BY Bonnie Kime Scott
2007
Title | Gender in Modernism PDF eBook |
Author | Bonnie Kime Scott |
Publisher | University of Illinois Press |
Pages | 896 |
Release | 2007 |
Genre | American literature |
ISBN | 0252074181 |
Grouped into 21 thematic sections, this collection provides theoretical introductions to the primary texts provided by the scholars who have taken the lead in pushing both modernism and gender in different directions. It provides an understanding of the complex intersections of gender with an array of social identifications.
BY Katharina von Ankum
2023-09-01
Title | Women in the Metropolis PDF eBook |
Author | Katharina von Ankum |
Publisher | Univ of California Press |
Pages | 252 |
Release | 2023-09-01 |
Genre | Literary Criticism |
ISBN | 9780520917606 |
Bringing together the work of scholars in many disciplines, Women in the Metropolis provides a comprehensive introduction to women's experience of modernism and urbanization in Weimar Germany. It shows women as active participants in artistic, social, and political movements and documents the wide range of their responses to the multifaceted urban culture of Berlin in the 1920s and 1930s.

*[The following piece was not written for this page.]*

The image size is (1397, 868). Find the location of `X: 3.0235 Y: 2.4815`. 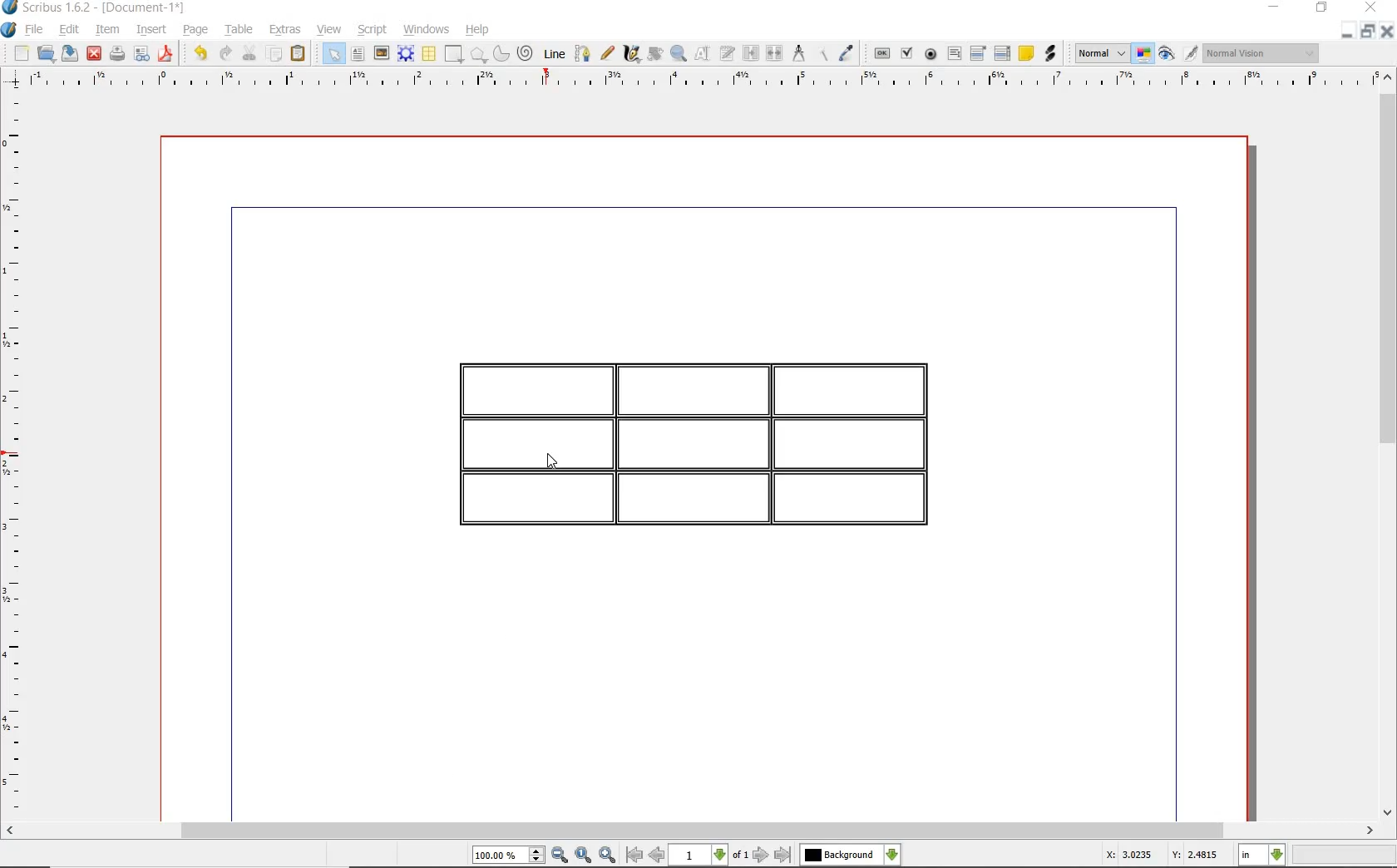

X: 3.0235 Y: 2.4815 is located at coordinates (1160, 855).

Examining a variety of media ranging from scientific writings to literature and the visual arts, the authors trace gendered discourses as they developed to make sense of and regulate emerging new images of femininity. Besides treating classic films such as Metropolis and Berlin: Symphony of a Great City, the articles discuss other forms of mass culture, including the fashion industry and the revue performances of Josephine Baker. Their emphasis on women's critical involvement in the construction of their own modernity illustrates the significance of the Weimar cultural experience and its relevance to contemporary gender, German, film, and cultural studies.
BY Rita FELSKI
2009-06-30
Title | The Gender of Modernity PDF eBook |
Author | Rita FELSKI |
Publisher | Harvard University Press |
Pages | 257 |
Release | 2009-06-30 |
Genre | Literary Criticism |
ISBN | 0674036794 |
In an exploration of the complex relations between women and the modern, this work challenges conventional male-centred theories of modernity. It examines the gendered meanings of such notions as nostalgia, consumption, feminine writing, the popular sublime, evolution, revolution and perversion.
BY Maggie Humm
2003
Title | Modernist Women and Visual Cultures PDF eBook |
Author | Maggie Humm |
Publisher | Springer Science & Business |
Pages | 254 |
Release | 2003 |
Genre | Art |
ISBN | 9780813532660 |
This volume takes some of the visual aspects of modernism - photo albums and image-texts - and examines the ways in which modernist women explore a freer range of aesthetics in their work.